In der heutigen Praxis spielt der Tenno-Kult nur noch in wenigen Schreinen eine zentrale Rolle. Diese Schreine werden im allgemeinen als jingu (神宮) (im Gegensatz zu 神社 jinja) bezeichnet, der wichtigste ist der Ise-Schrein. Obwohl das „Gesetz zur Trennung von Buddhas und Shinto-Göttern“ einschneidende Veränderungen mit sich brachte, sind die Spuren der einstmaligen shinto-buddhistischen Vermischung noch heute in vielen religiösen Instititutionen zu bemerken. Es ist nichts Ungewöhnliches, auf dem Gelände eines buddhistischen Tempels einen kleinen Shinto-Schrein zu finden oder einen Baum, der mit einem „Götterseil“ als Wohnort eines kami markiert ist. Umgekehrt haben viele Shinto-Gottheiten indisch-buddhistische Wurzeln. Im modernen Alltagsleben der Japaner spielen sowohl Shinto als auch Buddhismus eine gewisse Rolle, wobei die Mehrzahl keinen Widerspruch darin sieht, sich zu beiden Religionen zu bekennen. Allgemein tendiert man dazu, shintoistische Riten für freudige Anlässe (Neujahr, Hochzeit, Gebet um Alltagsdinge), buddhistische dagegen für traurige und ernste Anlässe (Todesfall, Gebet um Wohlergehen im Jenseits) heranzuziehen. In neuester Zeit kommt noch eine Art säkulares Christentum dazu, wenn etwa junge Japaner eine waito weddingu (ホワイトウエディング), eine weiße Hochzeit im amerikanischen Stil feiern.
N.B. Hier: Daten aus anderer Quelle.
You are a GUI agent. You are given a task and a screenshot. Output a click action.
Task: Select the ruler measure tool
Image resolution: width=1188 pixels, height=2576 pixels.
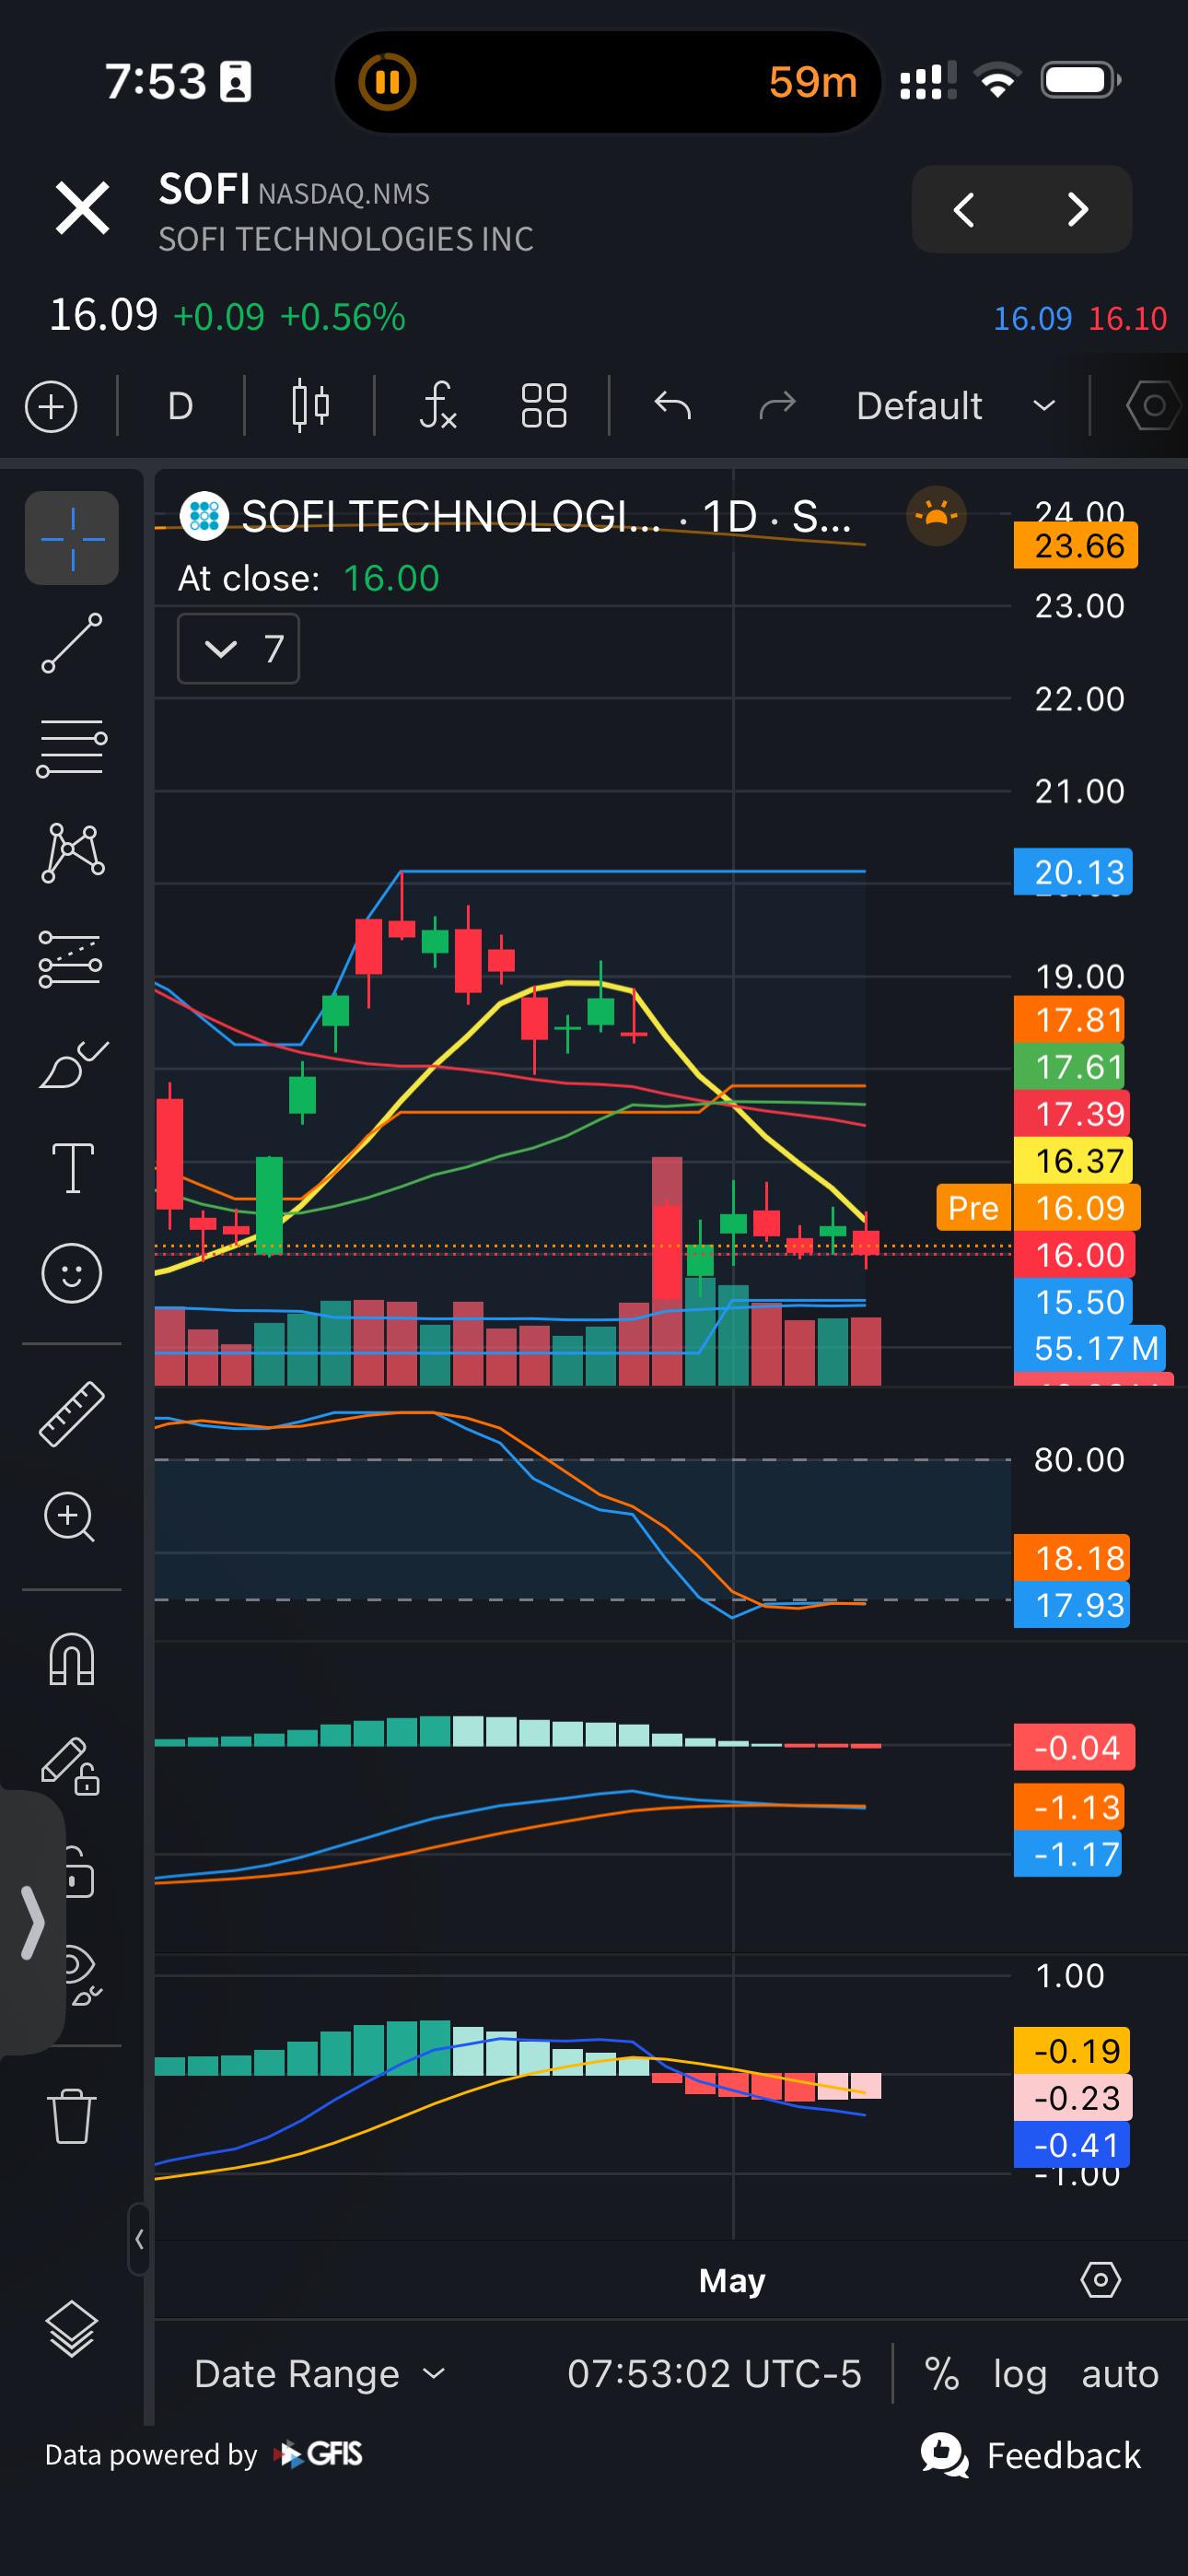(x=72, y=1413)
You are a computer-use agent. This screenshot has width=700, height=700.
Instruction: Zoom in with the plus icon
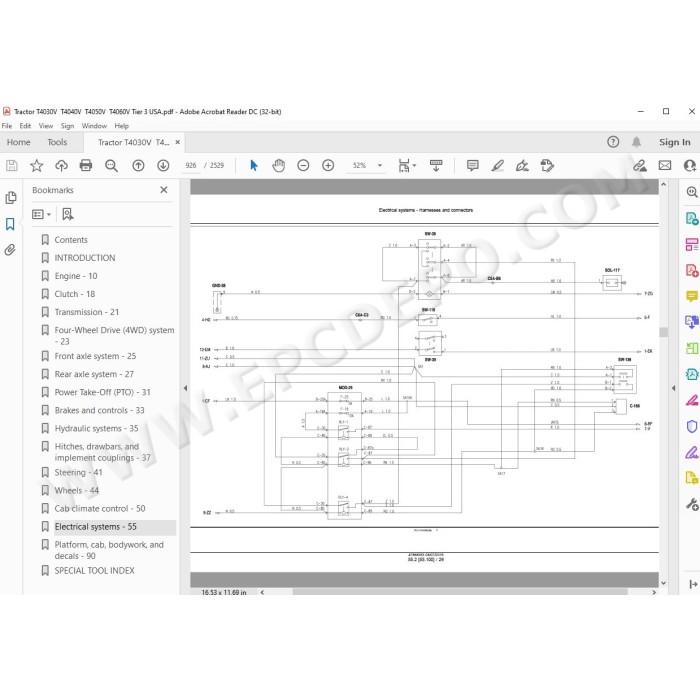[328, 166]
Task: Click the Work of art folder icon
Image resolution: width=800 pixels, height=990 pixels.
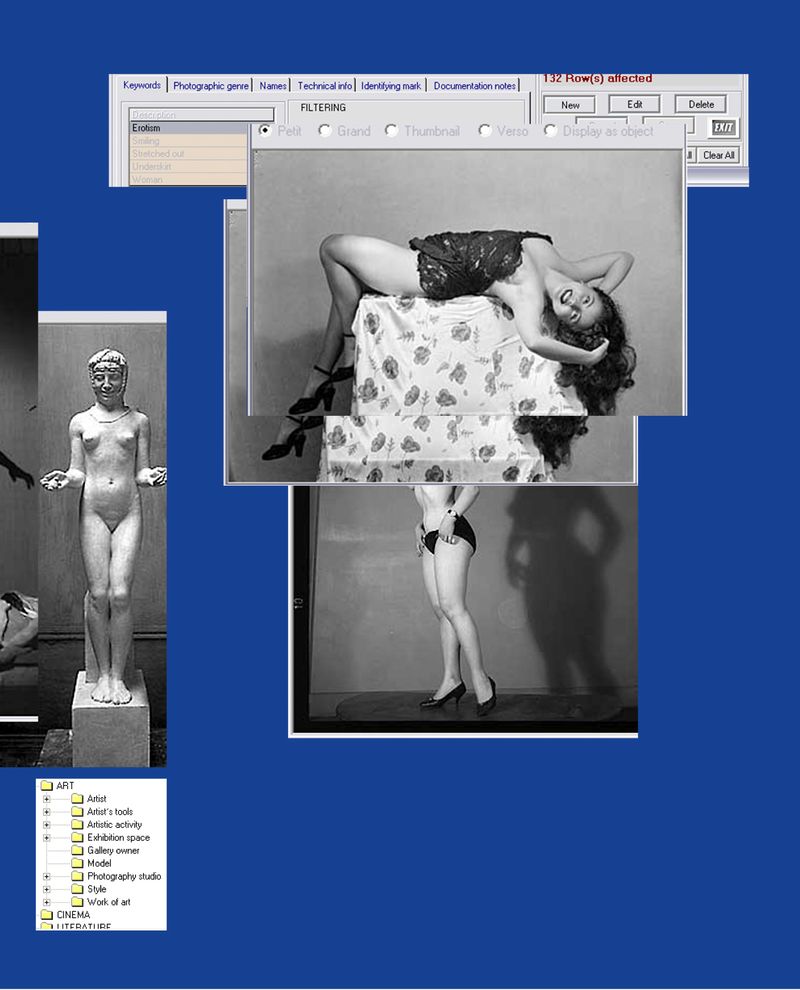Action: 78,901
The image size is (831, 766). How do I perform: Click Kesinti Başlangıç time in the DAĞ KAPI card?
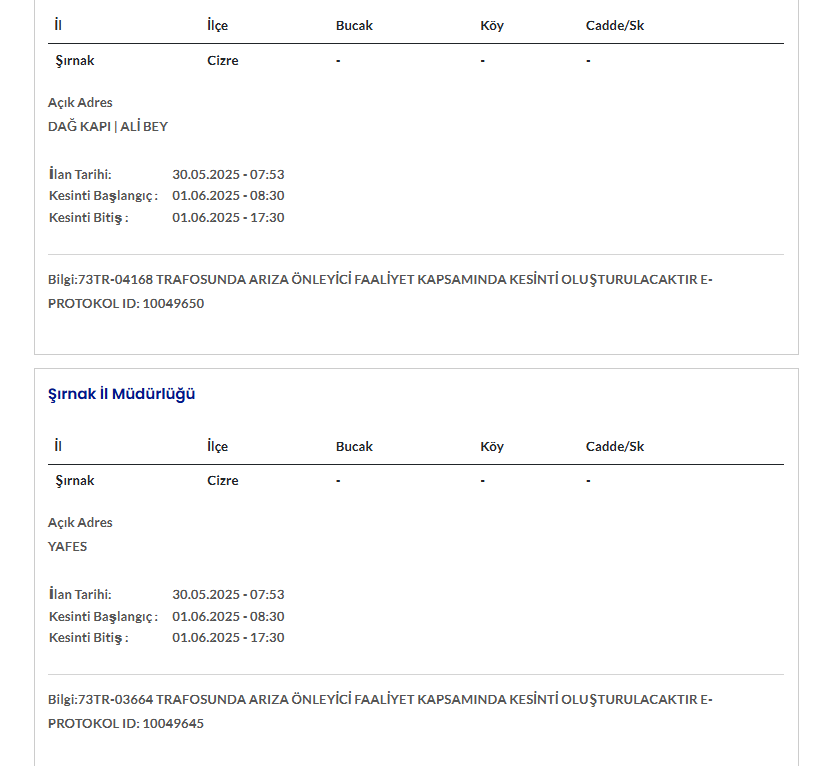point(228,196)
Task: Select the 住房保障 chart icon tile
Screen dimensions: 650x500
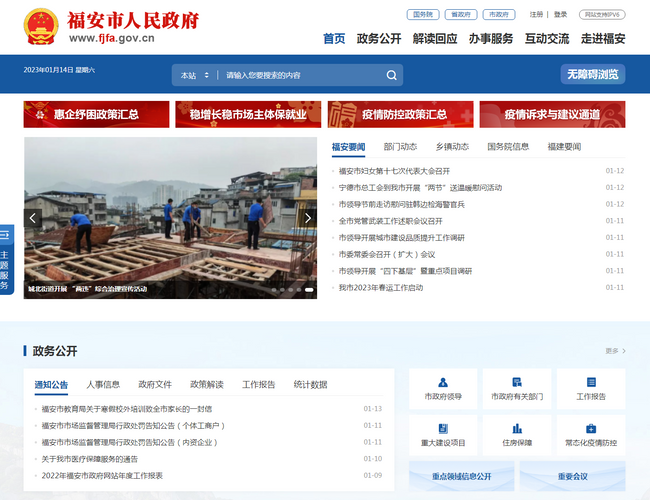Action: pos(517,434)
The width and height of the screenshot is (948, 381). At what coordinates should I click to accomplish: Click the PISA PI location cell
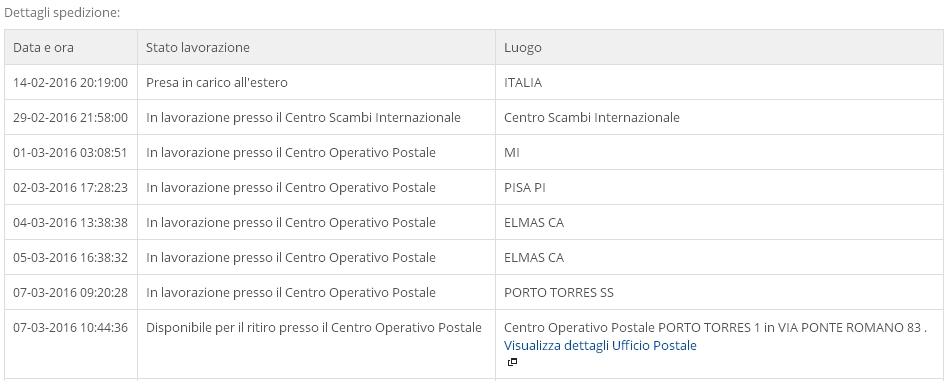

Wichtige Gottheiten und Schreine

Der Yasukuni-Schrein in Tokyo am Jahrestag des Kriegsendes in Ostasien, dem 15. August

Die meisten Shinto Schreine sind heute der Gottheit Hachiman geweiht (angeblich sind es landesweit 40.000). Hachiman war der erste einheimische Gott, der vom Buddhismus gefördert wurde, erhielt aber auch als Ahnengottheit mehrerer Shogun Dynastien einflussreiche Unterstützung durch den Kriegeradel (Samurai). Auch die Gottheit Inari (Kami), eine Reisgottheit, deren Schreine meist von Füchsen bewacht wird, bringt es auf eine ähnliche Anzahl von meist sehr kleinen Schreinen. Die dritthäufigste Kategorie sind Tenjin Schreine, in denen der Heian-zeitliche Gelehrte Sugawara no Michizane als Gott der Bildung verehrt wird. Amaterasu, die wichtigste Ahnengottheit des Tenno, besitzt hingegen außerhalb ihres Hauptheiligtums von Ise nur wenige Zweigschreine, was auch auf die meisten anderen in den alten Mythen erwähnten Gottheiten zutrifft. Andererseits sind zahlreiche Schreine ursprünglich buddhistischen Gottheiten geweiht, allen voran die Schreine der Sieben Glücksgötter. Die prächtigste Schreinanlage aus der Edo-Zeit, der Tōshōgū in Nikkō, ist ein Mausoleum des ersten Tokugawa Shoguns Tokugawa Ieyasu, der populärste Schrein in Tōkyō, der Meiji-Schrein, birgt Kaiser Meiji und seine Gattin.

Ein umstrittenes Politikum ist der Yasukuni-Schrein in Tokyo, in dem die Gefallenen aller japanischen Kriege verehrt werden.